Faktor motivasi cenderung berperan dalam hasil penelitian, terutama mengingat peserta penelitian sering menemukan tugas yang diminta untuk mereka lakukan untuk belajar tidak penting atau membosankan. Karena banyak tugas penting yang kita lakukan dengan menggunakan teknologi digital, seperti tetap berhubungan dengan orang-orang terkasih, menanggapi email dan menikmati hiburan, ada kemungkinan teknologi digital merusak nilai motivasi dari sebuah tugas eksperimental.
Yang penting, ini berarti bahwa teknologi digital tidak merusak kognisi; jika suatu tugas penting atau menarik, ponsel cerdas tidak akan melemahkan kemampuan orang untuk melakukannya.
Mengubah kognisi
Untuk memanfaatkan teknologi digital, proses kognitif internal kurang terfokus pada penyimpanan informasi dan komputasi. Sebaliknya, proses ini mengubah informasi ke dalam format yang dapat diturunkan ke perangkat digital — seperti frasa pencarian — dan kemudian dimuat ulang dan ditafsirkan. semacam ini pembongkaran kognitif seperti bagaimana orang membuat catatan di atas kertas alih-alih memasukkan informasi tertentu ke memori jangka panjang, atau ketika anak-anak menggunakan tangan mereka untuk membantu berhitung.
Perbedaan utamanya adalah bahwa teknologi digital membantu kita membongkar kumpulan informasi yang kompleks secara lebih efektif dan efisien daripada alat analog, dan melakukannya tanpa mengorbankan akurasi. Salah satu manfaat penting adalah bahwa kapasitas kognitif internal yang dibebaskan dari keharusan melakukan fungsi khusus seperti mengingat janji temu kalender dibebaskan untuk tugas-tugas lain. Ini pada gilirannya berarti bahwa kita dapat mencapai lebih banyak, secara kognitif, daripada yang pernah kita lakukan sebelumnya.

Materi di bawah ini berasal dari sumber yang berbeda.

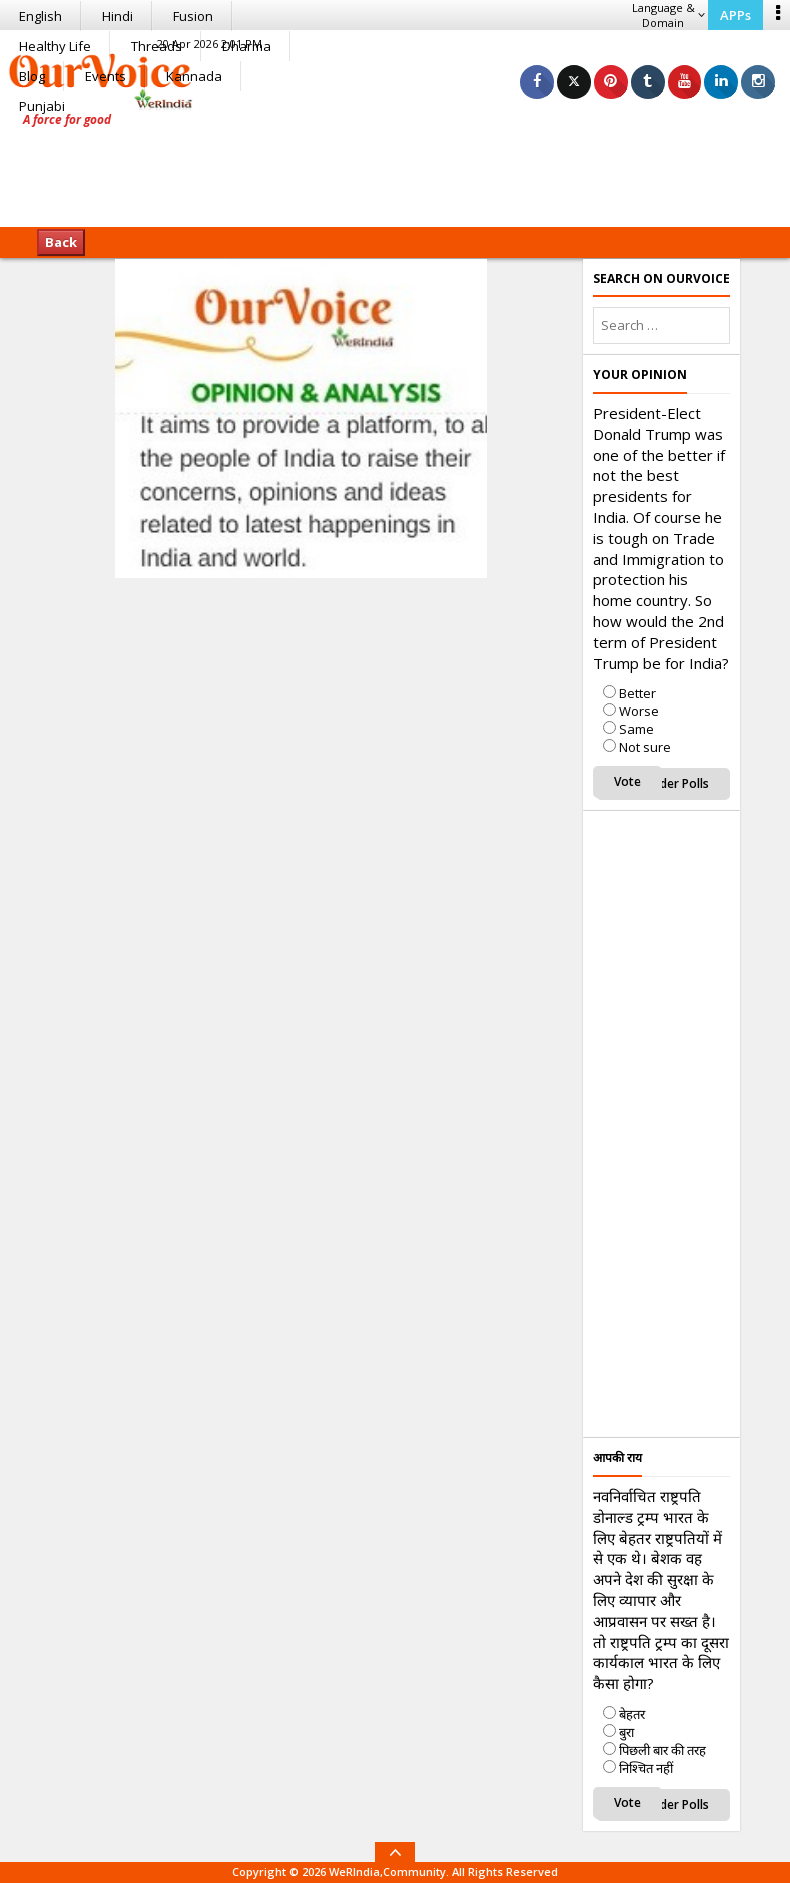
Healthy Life (55, 46)
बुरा (626, 1732)
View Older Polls (663, 783)
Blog (32, 76)
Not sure (645, 747)
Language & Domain (668, 15)
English (40, 16)
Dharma (246, 46)
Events (105, 76)
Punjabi (42, 106)
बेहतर (632, 1714)
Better (637, 693)
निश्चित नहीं (646, 1768)
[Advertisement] (395, 165)
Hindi (117, 16)
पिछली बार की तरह (662, 1750)
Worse (639, 711)
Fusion (193, 16)
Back (61, 242)
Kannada (194, 76)
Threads (156, 46)
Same (636, 729)
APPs (735, 15)
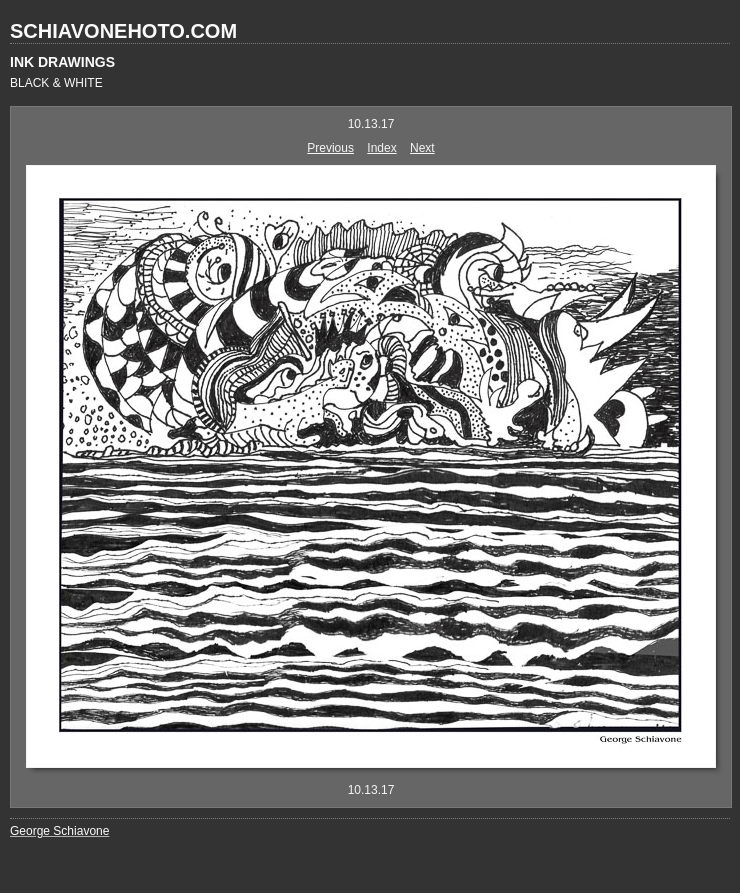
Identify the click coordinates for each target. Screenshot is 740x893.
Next (422, 148)
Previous (330, 148)
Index (381, 148)
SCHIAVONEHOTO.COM (123, 31)
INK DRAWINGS (62, 62)
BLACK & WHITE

Dengan demikian, teknologi digital tidak perlu dipandang bersaing dengan proses kognitif internal kita. Sebaliknya, itu melengkapi kognisi dengan memperluas kemampuan kita untuk menyelesaikan sesuatu.
Ditulis oleh Lorenzo Cecutti, Kandidat PhD, Pemasaran, Universitas Toronto, dan Spike W. S. Lee, Associate Professor, Manajemen dan Psikologi, Universitas Toronto.